KEYNOTE-D20 Trial: BI-1808 Plus Pembrolizumab in Recurrent Ovarian Cancer

KEYNOTE-D20 Trial: BI-1808 Plus Pembrolizumab in Recurrent Ovarian Cancer

Recurrent ovarian cancer remains largely resistant to immunotherapy, with PD-1 inhibitors such as pembrolizumab showing limited activity as monotherapy (ORR ~8% in prior studies). A key driver of this resistance is a highly immunosuppressive tumor microenvironment, enriched with regulatory T cells (Tregs) that inhibit effective antitumor immune responses.

TNFR2 is preferentially expressed on suppressive intratumoral Tregs and plays a central role in immune evasion and tumor progression. BI-1808 is a first-in-class agent designed to disrupt TNFR2-mediated Treg function. Preclinical data suggest that TNFR2 blockade can synergize with PD-1 inhibition, providing a strong rationale for combination strategies.
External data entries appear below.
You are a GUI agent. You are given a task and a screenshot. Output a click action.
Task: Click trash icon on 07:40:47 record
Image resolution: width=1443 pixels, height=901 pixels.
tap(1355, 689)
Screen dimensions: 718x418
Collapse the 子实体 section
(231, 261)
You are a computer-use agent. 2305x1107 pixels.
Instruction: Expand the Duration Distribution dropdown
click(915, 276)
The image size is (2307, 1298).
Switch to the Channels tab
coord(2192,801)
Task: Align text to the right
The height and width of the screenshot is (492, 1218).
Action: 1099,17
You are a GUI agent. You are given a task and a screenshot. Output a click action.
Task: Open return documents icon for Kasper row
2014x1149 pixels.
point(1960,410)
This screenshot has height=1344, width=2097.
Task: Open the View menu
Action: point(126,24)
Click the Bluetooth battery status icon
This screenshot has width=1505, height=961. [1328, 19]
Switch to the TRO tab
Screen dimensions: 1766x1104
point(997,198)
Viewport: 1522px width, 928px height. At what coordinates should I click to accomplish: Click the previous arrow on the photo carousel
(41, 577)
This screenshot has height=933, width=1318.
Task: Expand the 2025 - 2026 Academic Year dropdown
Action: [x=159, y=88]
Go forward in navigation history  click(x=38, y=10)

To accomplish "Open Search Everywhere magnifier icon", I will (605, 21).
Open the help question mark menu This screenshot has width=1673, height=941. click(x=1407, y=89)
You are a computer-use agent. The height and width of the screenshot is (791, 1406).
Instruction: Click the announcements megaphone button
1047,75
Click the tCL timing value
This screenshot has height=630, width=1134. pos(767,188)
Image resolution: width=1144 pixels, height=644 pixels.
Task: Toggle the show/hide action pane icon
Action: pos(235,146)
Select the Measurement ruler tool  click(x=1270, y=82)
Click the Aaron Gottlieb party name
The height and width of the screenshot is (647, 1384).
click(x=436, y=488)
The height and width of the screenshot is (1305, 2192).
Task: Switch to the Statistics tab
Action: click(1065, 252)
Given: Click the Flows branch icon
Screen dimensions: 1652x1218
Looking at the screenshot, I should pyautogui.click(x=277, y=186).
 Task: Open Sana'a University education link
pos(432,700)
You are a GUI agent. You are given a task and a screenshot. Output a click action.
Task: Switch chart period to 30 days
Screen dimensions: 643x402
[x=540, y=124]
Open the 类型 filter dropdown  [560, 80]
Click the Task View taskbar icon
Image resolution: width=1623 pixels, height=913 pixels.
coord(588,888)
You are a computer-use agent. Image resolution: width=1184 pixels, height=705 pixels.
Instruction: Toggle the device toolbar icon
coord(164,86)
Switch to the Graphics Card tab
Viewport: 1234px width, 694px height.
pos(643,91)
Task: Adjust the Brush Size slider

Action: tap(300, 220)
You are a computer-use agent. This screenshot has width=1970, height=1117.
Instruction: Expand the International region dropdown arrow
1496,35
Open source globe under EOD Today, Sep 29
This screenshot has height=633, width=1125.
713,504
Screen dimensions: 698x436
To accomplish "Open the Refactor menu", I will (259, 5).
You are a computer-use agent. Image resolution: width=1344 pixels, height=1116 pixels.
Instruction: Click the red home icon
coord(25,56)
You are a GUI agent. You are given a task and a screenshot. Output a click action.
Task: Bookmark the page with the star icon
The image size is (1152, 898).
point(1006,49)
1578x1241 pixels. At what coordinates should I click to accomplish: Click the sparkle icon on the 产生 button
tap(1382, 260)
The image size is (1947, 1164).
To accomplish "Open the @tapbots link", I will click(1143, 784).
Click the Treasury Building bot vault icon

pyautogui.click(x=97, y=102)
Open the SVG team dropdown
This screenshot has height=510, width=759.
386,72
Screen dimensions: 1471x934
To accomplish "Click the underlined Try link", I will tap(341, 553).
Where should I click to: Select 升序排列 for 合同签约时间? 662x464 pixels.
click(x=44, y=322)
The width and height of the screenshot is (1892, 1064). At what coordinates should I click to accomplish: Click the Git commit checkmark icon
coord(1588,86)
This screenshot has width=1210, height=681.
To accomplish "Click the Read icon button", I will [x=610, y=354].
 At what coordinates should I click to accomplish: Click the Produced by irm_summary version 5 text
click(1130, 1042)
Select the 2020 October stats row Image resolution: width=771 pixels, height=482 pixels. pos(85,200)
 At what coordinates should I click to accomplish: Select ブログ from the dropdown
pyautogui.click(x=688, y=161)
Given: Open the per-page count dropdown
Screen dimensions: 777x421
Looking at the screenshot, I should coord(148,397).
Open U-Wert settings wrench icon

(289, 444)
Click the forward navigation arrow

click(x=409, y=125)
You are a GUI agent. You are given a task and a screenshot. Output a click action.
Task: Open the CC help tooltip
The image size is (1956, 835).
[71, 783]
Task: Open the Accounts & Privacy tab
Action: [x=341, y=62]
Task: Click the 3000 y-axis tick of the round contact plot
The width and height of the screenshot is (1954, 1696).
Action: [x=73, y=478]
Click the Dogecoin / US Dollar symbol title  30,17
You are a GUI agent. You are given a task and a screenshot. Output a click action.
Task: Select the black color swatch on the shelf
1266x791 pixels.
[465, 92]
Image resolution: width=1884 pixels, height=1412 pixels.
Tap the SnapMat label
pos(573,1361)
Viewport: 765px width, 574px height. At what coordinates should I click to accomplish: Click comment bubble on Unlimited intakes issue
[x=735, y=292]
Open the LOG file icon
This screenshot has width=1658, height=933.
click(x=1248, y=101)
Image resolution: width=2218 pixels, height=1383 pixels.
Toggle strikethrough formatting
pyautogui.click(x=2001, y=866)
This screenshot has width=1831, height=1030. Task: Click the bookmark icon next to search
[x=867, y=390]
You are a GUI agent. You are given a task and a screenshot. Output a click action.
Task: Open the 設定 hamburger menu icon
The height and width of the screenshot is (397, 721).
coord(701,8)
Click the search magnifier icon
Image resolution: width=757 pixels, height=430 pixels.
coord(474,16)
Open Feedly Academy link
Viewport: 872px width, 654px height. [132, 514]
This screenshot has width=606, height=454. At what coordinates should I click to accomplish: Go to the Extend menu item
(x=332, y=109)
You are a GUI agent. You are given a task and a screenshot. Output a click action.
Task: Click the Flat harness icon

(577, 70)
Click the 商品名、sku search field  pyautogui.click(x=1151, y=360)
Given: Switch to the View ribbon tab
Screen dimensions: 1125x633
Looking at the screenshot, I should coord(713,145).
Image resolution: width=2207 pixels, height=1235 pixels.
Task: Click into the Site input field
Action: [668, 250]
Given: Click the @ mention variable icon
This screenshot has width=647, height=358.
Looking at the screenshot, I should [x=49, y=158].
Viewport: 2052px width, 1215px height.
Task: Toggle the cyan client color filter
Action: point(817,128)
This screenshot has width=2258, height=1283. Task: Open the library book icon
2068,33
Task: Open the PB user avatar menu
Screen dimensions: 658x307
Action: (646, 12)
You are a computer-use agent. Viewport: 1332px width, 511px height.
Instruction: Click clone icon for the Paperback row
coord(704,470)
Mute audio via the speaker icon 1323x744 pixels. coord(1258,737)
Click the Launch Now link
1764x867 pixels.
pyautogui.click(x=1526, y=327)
The KEYNOTE-D20 trial explores whether targeting Treg-driven immunosuppression with BI-1808 can enhance and extend the efficacy of pembrolizumab, offering a potential chemotherapy-free immunotherapy option for patients with recurrent ovarian cancer.

 

KEYNOTE-D20

Ovarian Cancer: Symptoms, Causes, Stages, Diagnosis and Treatment

Key Efficacy Signals

In an interim analysis of the phase 2a dose-expansion cohort of KEYNOTE-D20, 17 evaluable patients with recurrent ovarian cancer achieved:

  • Disease control rate (DCR): 65% (4 partial responses, 7 stable disease)
  • Overall response rate (ORR): 24%

These outcomes exceed historical benchmarks for pembrolizumab monotherapy in this disease (eg, ~8% ORR in KEYNOTE-100), suggesting true combination-driven activity rather than additive effects.

Mechanistic Rationale

BI-1808 is a first-in-class IgG1 antibody targeting TNFR2, a receptor enriched on regulatory T cells (Tregs) within the tumor microenvironment. By disrupting TNFR2-mediated Treg survival and function, BI-1808 is designed to relieve immunosuppression and re-sensitize tumors to PD-1 blockade. Preclinical data demonstrate synergy with pembrolizumab, aligning with the clinical signal observed here.

Safety

The combination was reported to have a generally favorable and manageable safety profile, supporting feasibility of chemotherapy-free immunotherapy in this heavily pretreated population. No unexpected toxicities were highlighted in the interim readout.

Trial Design Snapshot

  • Design: Global, multicenter, open-label phase 1/2a (first-in-human)
  • Population: Advanced malignancies progressing after standard therapy; current focus on recurrent ovarian cancer
  • Intervention: BI-1808 at the recommended phase 2 dose, alone or combined with pembrolizumab
  • Endpoints: ORR, duration of response, PFS (RECIST v1.1 / iRECIST)
  • An expansion cohort is planned to enroll ~20 additional patients with high-grade serous and clear-cell ovarian cancer, with further data anticipated in 2H 2026.

IO Takeaway

By directly targeting TNFR2-positive Tregs, BI-1808 represents a next-generation immunomodulatory strategy that may unlock durable responses to PD-1 blockade in ovarian cancer—an area of longstanding unmet need. While early and hypothesis-generating, the signal justifies continued development and careful biomarker-guided expansion.